◆ Job ◆
Give the records as a numbered list, from the first line through the line that contains "pyautogui.click(x=569, y=49)", both ends included, and leave out any blank lines.

◆ Provided information ◆
···
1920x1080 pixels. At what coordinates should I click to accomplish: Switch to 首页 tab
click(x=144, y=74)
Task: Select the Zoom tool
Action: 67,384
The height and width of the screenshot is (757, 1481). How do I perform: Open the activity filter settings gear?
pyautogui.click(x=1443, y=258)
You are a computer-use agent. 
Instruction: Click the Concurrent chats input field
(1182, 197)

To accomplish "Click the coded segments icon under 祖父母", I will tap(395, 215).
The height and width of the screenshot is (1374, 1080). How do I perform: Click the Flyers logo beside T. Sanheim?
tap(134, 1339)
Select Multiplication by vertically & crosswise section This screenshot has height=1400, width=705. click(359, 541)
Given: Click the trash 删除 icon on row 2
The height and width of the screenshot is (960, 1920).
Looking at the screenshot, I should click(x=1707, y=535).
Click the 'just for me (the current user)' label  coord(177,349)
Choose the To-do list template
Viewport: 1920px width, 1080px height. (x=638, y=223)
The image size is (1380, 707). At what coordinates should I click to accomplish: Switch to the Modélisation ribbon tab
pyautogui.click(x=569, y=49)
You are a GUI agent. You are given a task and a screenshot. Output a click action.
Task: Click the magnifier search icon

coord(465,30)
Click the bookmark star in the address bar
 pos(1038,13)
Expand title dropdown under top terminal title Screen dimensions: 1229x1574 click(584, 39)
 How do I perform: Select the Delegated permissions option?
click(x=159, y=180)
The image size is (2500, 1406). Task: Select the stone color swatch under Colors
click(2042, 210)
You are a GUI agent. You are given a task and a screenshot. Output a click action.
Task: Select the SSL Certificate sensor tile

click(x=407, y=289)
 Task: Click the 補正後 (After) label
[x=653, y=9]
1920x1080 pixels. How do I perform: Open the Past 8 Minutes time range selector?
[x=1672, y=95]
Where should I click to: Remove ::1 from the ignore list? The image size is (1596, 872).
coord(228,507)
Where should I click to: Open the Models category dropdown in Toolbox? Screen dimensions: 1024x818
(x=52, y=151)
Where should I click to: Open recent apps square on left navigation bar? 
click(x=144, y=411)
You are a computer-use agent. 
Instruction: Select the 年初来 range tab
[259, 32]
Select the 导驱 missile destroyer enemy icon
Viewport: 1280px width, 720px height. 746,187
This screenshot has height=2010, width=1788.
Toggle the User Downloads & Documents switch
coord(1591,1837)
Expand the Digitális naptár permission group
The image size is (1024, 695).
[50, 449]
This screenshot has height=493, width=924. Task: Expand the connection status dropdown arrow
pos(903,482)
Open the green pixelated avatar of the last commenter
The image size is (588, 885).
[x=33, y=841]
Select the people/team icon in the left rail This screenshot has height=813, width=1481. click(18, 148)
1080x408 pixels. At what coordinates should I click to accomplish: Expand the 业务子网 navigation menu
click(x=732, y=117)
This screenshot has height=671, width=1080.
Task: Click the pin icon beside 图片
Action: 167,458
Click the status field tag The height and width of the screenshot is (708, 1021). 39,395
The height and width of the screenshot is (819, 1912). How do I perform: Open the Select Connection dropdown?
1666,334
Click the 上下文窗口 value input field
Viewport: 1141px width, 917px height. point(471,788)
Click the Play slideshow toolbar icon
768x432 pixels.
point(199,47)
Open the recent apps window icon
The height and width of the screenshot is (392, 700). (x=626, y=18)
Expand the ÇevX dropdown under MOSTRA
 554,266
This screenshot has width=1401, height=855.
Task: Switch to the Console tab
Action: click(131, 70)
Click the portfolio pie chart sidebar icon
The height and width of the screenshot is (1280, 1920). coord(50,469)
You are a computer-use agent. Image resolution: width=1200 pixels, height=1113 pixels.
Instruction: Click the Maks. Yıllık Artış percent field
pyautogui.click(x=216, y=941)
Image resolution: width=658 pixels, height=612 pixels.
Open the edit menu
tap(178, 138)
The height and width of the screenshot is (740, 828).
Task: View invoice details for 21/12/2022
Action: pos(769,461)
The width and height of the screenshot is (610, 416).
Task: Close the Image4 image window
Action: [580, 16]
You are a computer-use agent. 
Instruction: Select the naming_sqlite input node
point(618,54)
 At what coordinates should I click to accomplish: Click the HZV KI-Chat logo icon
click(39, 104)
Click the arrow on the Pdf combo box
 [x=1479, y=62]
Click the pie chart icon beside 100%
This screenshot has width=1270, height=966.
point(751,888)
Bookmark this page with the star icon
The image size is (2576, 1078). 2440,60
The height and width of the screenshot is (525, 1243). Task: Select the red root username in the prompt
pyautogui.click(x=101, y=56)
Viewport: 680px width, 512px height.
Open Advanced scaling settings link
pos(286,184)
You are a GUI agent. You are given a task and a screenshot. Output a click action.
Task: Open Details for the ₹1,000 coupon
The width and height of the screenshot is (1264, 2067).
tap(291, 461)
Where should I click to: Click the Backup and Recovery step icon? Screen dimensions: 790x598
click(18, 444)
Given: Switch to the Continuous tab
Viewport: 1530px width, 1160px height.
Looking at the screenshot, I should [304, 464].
···
◆ Complete answer ◆
1. 1920x1080 pixels. At what coordinates should I click to accomplish: Switch to 首页 tab
2. click(x=144, y=74)
3. Task: Select the Zoom tool
4. Action: 67,384
5. The height and width of the screenshot is (757, 1481). How do I perform: Open the activity filter settings gear?
6. pyautogui.click(x=1443, y=258)
7. You are a computer-use agent. 
8. Instruction: Click the Concurrent chats input field
9. (1182, 197)
10. To accomplish "Click the coded segments icon under 祖父母", I will tap(395, 215).
11. The height and width of the screenshot is (1374, 1080). How do I perform: Click the Flyers logo beside T. Sanheim?
12. tap(134, 1339)
13. Select Multiplication by vertically & crosswise section This screenshot has height=1400, width=705. click(359, 541)
14. Given: Click the trash 删除 icon on row 2
15. The height and width of the screenshot is (960, 1920).
16. Looking at the screenshot, I should click(x=1707, y=535).
17. Click the 'just for me (the current user)' label  coord(177,349)
18. Choose the To-do list template
19. Viewport: 1920px width, 1080px height. (x=638, y=223)
20. The image size is (1380, 707). At what coordinates should I click to accomplish: Switch to the Modélisation ribbon tab
21. pyautogui.click(x=569, y=49)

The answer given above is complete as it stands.